Politik

Ärztepräsident drängt: Kommt die Zuckerabgabe jetzt?

Zucker-Schock für Cola & Co.? Die Regierung plant Aufpreise auf süße Drinks – doch warum soll das erst 2028 kommen?

09.05.2026, 05:42 Uhr

Ärztepräsident Klaus Reinhardt spricht sich dafür aus, die geplante Abgabe auf zuckerhaltige Getränke wie Cola und Limonade früher einzuführen als bislang vorgesehen. Im Vorfeld des Deutschen Ärztetags kommende Woche in Hannover sagte der Präsident der Bundesärztekammer, eine solche Maßnahme sei sinnvoll und schon lange notwendig. Da gesundheitliche Verbesserungen erst mit zeitlichem Abstand sichtbar würden, spreche vieles dafür, nicht bis 2028 zu warten, sondern die Abgabe schneller umzusetzen.

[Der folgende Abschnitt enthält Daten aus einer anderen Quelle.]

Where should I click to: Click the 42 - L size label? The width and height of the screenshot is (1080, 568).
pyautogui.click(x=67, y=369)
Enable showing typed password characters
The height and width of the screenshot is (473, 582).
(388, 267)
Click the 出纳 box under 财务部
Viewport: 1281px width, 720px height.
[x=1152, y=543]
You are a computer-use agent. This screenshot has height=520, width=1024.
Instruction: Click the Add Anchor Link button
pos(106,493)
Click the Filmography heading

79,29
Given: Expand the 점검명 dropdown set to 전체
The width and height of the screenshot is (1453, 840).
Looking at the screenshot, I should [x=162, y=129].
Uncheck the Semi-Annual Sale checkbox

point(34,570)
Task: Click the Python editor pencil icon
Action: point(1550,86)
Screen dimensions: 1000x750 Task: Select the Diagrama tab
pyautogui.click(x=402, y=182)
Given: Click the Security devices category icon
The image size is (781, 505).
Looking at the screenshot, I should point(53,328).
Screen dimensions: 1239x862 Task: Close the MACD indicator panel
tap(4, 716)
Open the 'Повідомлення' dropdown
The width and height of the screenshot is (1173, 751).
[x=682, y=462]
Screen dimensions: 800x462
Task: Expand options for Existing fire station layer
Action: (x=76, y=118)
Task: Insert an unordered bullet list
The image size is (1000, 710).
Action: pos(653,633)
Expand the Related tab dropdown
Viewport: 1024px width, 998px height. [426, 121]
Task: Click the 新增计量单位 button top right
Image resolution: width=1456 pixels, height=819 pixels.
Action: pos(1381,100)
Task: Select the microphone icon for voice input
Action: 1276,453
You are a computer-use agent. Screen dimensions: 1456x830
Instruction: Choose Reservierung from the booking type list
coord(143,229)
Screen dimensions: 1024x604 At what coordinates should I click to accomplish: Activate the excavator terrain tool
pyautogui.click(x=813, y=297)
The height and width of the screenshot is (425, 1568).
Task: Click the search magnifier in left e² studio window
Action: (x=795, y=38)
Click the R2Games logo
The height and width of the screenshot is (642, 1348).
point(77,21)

Die Bundesregierung aus Union und SPD hat sich grundsätzlich auf eine neue Steuer beziehungsweise Abgabe für stark gezuckerte Getränke verständigt. Als möglicher Starttermin wurde bisher das Jahr 2028 genannt. Wie genau das Modell aussehen soll, muss das Bundesgesundheitsministerium noch ausarbeiten.

Hersteller sollen zum Umdenken bewegt werden

Reinhardt betonte, dass es bei der Abgabe nicht vorrangig darum gehe, Verbraucherinnen und Verbraucher zusätzlich finanziell zu belasten. Entscheidend sei vielmehr, Anreize für die Hersteller zu schaffen, den Zuckergehalt ihrer Produkte zu senken. Erfahrungen aus anderen Ländern zeigten, dass dieser Ansatz Wirkung haben könne.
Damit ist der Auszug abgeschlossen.